Task instructions
Filter the lines below, keeping each one that holds "computer".

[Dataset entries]
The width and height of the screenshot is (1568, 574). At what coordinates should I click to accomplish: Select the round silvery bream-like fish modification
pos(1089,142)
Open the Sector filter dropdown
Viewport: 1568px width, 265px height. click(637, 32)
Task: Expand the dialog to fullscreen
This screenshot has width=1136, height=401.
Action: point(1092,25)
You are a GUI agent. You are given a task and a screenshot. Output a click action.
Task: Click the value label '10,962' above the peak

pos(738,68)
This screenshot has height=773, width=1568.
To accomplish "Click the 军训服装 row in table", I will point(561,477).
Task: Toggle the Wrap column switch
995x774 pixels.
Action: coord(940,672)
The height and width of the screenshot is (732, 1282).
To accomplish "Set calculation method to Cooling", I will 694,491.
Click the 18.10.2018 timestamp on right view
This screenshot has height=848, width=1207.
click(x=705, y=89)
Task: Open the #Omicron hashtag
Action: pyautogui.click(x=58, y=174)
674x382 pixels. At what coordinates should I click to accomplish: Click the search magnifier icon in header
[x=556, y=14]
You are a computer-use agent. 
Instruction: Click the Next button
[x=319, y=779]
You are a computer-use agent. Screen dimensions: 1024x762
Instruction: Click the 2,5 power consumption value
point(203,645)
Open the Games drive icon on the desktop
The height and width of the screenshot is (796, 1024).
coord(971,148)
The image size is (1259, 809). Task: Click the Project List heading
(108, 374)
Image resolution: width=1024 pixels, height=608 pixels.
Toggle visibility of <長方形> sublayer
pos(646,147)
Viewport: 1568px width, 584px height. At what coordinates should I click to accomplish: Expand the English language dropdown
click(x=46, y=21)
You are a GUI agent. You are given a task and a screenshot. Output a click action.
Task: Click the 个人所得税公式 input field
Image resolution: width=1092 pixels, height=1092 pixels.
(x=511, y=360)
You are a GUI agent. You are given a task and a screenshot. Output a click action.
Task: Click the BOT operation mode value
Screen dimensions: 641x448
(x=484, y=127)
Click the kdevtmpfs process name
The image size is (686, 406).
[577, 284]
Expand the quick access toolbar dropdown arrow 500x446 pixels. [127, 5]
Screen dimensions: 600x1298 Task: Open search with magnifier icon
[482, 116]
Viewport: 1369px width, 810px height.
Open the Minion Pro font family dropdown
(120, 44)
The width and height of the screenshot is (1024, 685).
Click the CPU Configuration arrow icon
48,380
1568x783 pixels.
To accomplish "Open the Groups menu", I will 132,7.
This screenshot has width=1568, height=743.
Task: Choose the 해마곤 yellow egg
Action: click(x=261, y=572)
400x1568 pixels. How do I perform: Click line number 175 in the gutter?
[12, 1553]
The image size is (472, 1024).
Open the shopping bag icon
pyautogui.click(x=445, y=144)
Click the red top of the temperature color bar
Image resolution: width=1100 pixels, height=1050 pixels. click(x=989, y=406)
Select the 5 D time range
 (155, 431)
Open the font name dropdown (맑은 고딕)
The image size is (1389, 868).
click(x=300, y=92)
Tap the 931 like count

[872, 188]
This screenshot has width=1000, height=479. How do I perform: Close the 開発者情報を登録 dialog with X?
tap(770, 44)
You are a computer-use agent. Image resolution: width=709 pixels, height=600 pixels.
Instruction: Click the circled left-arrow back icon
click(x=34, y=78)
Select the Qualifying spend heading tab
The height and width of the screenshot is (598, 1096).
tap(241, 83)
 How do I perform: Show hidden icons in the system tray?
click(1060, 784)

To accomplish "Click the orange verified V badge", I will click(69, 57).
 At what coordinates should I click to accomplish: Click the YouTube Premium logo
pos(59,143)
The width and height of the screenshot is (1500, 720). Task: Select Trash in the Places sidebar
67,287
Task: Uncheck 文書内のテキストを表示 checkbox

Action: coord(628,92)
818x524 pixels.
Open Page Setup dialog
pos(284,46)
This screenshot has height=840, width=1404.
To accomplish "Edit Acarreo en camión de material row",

Solution for this exercise
You are a computer-use agent. 
You are a computer-use agent. Screen dimensions: 1024x762
You are a computer-use agent. Image resolution: width=709 pixels, height=600 pixels.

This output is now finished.